| CPC G06V 10/82 (2022.01) [G06N 3/04 (2013.01); G06T 9/002 (2013.01)] | 17 Claims |

|
1. A system comprising one or more computers and one or more storage devices storing instructions that when executed by the one or more computers cause the one or more computers to implement:
a computer vision neural network, the computer vision neural network comprising a positional local self-attention layer configured to receive an input feature map and to generate an output feature map that characterizes features of the input feature map using both local content and positional information of the input feature map, wherein the positional local self-attention layer is configured to:
for each of a plurality of input elements in the input feature map, generate a respective output element for the output feature map, the generating comprising:
determining, for the input element, a plurality of neighboring input elements around the input element of the input feature map,
generating a query vector using the input element and a query weight matrix,
for each neighboring element, performing the following positional local self-attention operations:
generating a key vector using the neighboring element and a key weight matrix,
generating a positional value vector using the neighboring element and one or more positional value weight matrices, wherein the one or more positional value weight matrices represent spatial distance between the input element to each of its neighboring input elements, and
generating a temporary output element using the query vector, the key vector, and the positional value vector, comprising:
generating a query-key product by taking a dot product of the query vector and the key vector,
generating a positional query-key product based on the query-key product,
generating an intermediate output by applying a softmax operation on the positional query-key product, and
generating the temporary output element by computing a product of the intermediate output and the positional value vector, and
generating the respective output element by summing temporary output elements of the neighboring elements.
|

__DIRECTIONS__:
1) In the patent claim, which vectors does the layer generate for an input element and its neighboring elements?
2) According to the patent claim, what operation is applied to the positional query-key product to produce the intermediate output?
3) Using the patent claim, explain why the layer builds positional value vectors with positional value weight matrices.
The items aren't needed for this work.

__LISTED ENTRIES__:

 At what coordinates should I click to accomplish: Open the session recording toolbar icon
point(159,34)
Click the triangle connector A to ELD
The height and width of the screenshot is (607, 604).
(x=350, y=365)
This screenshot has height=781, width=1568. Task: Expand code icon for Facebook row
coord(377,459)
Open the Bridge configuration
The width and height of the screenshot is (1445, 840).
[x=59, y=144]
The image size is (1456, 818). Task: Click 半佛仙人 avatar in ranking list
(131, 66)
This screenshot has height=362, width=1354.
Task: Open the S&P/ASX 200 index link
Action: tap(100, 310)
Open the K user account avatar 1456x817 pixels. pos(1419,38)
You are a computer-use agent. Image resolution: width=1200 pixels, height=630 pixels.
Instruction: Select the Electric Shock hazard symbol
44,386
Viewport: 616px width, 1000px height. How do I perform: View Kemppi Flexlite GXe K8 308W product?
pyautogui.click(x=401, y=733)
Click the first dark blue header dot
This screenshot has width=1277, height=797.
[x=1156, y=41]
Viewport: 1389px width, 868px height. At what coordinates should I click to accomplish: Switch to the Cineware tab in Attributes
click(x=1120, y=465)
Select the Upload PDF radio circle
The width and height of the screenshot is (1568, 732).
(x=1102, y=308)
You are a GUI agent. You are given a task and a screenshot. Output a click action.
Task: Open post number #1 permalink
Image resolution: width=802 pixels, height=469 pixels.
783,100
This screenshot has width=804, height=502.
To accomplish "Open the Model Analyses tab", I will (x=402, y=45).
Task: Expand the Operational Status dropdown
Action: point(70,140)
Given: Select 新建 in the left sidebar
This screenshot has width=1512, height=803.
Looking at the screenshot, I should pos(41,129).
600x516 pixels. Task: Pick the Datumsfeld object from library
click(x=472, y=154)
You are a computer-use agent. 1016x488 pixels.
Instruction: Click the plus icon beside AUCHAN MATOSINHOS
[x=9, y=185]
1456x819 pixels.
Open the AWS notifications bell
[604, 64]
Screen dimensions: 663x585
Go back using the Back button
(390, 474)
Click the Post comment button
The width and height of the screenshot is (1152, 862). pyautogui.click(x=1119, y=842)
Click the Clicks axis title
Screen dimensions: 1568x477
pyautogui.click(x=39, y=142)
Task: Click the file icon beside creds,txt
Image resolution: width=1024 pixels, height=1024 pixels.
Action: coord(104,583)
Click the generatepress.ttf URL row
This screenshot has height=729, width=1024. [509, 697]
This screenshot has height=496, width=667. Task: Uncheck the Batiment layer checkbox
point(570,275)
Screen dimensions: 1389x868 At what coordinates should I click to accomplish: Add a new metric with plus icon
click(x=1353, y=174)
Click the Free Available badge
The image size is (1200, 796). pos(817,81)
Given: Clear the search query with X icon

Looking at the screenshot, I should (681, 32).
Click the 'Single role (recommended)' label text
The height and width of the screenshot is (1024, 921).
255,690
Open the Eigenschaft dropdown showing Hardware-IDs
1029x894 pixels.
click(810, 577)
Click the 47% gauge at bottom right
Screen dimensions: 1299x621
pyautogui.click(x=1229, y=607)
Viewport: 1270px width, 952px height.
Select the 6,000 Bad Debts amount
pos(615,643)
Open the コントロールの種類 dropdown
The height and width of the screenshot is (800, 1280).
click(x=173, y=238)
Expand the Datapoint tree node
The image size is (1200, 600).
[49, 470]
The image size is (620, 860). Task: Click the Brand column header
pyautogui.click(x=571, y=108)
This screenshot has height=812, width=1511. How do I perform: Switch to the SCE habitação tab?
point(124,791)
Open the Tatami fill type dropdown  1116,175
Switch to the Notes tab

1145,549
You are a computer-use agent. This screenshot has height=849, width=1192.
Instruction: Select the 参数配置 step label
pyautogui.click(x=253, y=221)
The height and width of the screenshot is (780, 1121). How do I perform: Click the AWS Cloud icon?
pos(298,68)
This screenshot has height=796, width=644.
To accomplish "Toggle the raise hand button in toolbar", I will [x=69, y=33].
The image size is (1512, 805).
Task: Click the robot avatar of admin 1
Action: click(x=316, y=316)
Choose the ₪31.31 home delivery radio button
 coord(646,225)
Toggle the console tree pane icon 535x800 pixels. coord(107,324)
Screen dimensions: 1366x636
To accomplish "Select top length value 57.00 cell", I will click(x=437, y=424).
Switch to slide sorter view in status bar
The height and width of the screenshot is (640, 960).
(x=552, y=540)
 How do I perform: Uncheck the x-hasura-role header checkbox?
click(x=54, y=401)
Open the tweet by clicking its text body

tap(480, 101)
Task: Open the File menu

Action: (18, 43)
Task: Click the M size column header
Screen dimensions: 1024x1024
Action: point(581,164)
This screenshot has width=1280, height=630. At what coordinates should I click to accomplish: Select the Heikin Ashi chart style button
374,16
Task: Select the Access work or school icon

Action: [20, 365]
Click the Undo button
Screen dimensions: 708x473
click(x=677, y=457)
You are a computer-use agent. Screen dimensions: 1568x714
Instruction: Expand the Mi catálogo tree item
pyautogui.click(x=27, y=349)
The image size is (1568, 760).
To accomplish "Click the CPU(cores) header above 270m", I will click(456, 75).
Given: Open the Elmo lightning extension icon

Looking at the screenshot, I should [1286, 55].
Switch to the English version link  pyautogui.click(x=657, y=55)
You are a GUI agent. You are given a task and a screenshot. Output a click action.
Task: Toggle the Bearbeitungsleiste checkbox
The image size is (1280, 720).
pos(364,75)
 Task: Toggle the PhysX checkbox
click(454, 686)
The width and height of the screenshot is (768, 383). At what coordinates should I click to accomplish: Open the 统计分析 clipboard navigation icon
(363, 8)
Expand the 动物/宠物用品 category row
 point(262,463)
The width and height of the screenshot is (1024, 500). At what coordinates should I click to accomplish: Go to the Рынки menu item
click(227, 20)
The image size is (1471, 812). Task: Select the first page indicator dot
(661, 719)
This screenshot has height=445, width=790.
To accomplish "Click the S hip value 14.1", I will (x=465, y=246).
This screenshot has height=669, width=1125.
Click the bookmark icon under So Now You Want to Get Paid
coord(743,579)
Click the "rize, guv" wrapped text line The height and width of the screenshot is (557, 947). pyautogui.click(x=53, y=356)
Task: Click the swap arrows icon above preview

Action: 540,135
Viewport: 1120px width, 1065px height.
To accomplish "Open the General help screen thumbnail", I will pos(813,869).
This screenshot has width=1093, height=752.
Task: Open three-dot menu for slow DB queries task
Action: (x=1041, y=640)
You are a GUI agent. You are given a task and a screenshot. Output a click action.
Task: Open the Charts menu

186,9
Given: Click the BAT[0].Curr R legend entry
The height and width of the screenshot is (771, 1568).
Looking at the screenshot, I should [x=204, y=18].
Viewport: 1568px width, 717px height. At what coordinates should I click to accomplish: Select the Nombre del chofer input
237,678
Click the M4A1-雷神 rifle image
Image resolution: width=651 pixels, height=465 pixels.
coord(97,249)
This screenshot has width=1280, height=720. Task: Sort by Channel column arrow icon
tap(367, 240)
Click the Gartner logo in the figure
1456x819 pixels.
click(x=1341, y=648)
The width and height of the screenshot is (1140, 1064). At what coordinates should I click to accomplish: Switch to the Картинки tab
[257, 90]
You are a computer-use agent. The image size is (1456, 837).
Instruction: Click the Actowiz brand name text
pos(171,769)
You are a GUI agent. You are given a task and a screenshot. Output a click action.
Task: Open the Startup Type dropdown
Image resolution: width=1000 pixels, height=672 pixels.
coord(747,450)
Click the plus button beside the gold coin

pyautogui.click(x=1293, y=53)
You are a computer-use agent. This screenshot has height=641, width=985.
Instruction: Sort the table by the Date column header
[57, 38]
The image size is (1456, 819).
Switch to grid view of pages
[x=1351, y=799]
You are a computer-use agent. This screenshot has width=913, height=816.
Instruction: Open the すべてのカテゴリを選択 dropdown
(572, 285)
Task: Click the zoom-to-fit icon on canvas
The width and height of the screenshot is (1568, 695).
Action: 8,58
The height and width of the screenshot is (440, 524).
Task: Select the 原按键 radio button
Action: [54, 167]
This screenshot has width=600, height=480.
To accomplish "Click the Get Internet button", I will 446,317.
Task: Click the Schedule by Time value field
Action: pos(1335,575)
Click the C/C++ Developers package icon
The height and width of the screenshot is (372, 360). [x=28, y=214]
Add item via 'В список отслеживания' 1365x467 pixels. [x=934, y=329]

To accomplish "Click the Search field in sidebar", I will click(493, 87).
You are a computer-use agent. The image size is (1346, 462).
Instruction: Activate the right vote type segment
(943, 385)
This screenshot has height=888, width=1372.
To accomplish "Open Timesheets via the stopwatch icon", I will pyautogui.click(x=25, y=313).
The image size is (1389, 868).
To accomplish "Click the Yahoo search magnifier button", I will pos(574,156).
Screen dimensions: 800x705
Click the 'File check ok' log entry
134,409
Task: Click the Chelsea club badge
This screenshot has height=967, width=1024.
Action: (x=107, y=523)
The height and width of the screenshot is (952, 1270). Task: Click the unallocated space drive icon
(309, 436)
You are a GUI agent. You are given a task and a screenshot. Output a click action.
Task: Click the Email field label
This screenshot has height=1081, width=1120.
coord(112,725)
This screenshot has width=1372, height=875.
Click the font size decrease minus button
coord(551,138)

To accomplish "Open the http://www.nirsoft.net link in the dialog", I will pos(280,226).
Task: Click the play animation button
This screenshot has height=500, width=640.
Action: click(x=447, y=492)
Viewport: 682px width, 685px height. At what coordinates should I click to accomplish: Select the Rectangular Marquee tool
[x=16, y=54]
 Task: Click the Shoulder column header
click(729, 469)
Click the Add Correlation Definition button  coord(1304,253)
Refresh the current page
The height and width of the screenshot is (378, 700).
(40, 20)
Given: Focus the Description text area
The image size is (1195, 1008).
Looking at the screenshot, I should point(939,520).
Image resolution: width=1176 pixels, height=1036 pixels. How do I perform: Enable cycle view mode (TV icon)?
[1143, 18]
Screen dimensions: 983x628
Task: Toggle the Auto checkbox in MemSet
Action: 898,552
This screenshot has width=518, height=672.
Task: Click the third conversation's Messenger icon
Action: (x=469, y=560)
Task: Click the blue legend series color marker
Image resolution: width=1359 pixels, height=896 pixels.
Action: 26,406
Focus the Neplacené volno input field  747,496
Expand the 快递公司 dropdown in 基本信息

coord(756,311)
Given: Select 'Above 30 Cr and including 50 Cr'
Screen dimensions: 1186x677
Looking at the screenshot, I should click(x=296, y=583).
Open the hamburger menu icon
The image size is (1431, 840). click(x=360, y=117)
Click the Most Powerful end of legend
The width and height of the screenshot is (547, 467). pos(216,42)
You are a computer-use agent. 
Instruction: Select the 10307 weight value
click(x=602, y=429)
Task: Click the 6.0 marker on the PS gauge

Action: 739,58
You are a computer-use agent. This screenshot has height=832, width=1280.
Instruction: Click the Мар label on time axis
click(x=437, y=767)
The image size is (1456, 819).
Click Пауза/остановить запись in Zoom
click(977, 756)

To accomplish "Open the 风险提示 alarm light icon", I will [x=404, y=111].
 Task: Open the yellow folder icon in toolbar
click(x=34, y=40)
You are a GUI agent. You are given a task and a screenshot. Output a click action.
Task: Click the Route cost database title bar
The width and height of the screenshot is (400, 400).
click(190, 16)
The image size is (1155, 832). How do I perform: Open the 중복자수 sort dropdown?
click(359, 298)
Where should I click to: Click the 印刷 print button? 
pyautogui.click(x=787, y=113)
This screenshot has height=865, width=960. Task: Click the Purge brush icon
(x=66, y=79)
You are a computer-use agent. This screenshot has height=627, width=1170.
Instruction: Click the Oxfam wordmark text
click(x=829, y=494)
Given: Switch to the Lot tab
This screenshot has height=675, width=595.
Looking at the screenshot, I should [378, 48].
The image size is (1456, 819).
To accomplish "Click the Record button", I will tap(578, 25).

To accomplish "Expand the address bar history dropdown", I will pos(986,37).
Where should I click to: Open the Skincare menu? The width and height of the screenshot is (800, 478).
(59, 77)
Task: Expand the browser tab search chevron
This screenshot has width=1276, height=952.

__SOLVED TASKS__:
1)
- Query vector
- Key vector
- Positional value vector

2) A softmax operation.

3) The layer is meant to produce an output feature map that uses both local content and positional information of the input feature map. The positional value weight matrices represent the spatial distance between the input element and each of its neighboring input elements. This gives the positional value vectors that positional information.